Acting under time pressure, Georgia has dramatically upped the ante by mounting a large-scale military operation to recover the separatist enclave in South Ossetia. As expected, its now well-trained and well-equipped forces overran the Ossetian formations and took over their capital town, causing a massive loss of life. This spectacular Act I of the unfolding drama received only muted reaction in the international media.
Not so the following Act. President Saakashvili has succeeded in causing Russia to move in with heavy forces. Immediately, the nature of the conflict has been transformed. It is no longer about an obscure ethnic group tucked in somewhere in the Caucasus mountains. The image reverberating around the world is that of Russia's recidivist invasion against one of its tiny neighbors. Moscow stepped right into the trap Tbilisi had laid for it.
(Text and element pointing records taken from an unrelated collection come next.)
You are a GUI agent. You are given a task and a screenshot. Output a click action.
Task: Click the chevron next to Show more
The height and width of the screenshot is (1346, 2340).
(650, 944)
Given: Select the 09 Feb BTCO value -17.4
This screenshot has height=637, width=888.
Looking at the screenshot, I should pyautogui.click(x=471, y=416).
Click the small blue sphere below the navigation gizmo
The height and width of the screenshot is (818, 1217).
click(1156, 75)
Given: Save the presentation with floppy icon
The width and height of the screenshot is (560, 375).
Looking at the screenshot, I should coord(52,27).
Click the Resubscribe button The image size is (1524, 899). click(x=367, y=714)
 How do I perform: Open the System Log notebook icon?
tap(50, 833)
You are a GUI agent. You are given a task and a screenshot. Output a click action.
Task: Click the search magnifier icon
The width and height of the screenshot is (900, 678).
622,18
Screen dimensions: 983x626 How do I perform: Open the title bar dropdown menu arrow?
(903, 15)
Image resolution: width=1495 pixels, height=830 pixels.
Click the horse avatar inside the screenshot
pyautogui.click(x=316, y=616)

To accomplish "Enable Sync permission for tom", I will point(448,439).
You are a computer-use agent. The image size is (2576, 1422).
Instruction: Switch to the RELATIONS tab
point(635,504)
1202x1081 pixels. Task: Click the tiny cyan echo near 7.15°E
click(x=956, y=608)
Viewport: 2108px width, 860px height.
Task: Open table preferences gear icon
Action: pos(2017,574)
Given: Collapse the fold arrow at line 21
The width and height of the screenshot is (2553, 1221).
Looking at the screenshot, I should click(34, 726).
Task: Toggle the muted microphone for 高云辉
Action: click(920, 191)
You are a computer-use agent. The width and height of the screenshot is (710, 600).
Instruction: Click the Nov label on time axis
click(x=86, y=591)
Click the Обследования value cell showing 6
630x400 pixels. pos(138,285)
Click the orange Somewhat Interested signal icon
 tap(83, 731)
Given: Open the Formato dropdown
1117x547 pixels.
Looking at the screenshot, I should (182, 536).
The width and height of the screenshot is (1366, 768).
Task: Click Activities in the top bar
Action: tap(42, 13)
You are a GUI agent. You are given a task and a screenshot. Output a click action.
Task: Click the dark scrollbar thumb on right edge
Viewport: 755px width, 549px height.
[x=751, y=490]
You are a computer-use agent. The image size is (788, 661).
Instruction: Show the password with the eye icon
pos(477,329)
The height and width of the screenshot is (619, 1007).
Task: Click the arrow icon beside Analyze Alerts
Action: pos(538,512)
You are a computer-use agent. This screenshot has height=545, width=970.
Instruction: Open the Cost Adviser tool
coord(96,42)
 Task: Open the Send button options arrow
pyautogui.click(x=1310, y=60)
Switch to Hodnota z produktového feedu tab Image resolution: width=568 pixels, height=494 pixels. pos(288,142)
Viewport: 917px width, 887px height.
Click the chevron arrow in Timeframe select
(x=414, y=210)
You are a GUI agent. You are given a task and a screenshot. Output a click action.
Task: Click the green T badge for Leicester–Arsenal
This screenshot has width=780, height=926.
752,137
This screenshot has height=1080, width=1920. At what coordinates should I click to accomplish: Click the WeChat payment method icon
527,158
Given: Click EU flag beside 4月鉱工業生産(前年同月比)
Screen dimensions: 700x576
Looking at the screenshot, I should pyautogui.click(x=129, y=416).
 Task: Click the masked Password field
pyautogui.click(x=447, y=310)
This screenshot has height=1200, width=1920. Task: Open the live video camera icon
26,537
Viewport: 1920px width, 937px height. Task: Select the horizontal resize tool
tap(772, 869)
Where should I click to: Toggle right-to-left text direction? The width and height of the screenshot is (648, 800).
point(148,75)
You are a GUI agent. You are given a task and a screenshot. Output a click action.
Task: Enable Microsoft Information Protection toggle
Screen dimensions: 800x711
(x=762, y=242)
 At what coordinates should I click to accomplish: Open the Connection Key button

Almost inevitably, Act II leads to Act III, for which Saakashvili is already calling. The conflict is no longer about Russia and Georgia, he says, it is about American/Western values. Georgia is a frontline state in the emerging new confrontation: a democratic David fighting the Russian Goliath. This is serious. Much has been prophesized recently about the advent of a new Cold War, and the recent developments in the Caucasus, at least in their superficial and very partial interpretation, seem to corroborate the story.
Yet, the United States and Europe need to pause and think. Standing up for Georgia is one thing, but following Saakashvili's script is another. So far, each step in the Caucasus drama has put the conflict on a yet higher plane. The next step will no longer be just about the Caucasus, or even Europe. Remember the Guns of August.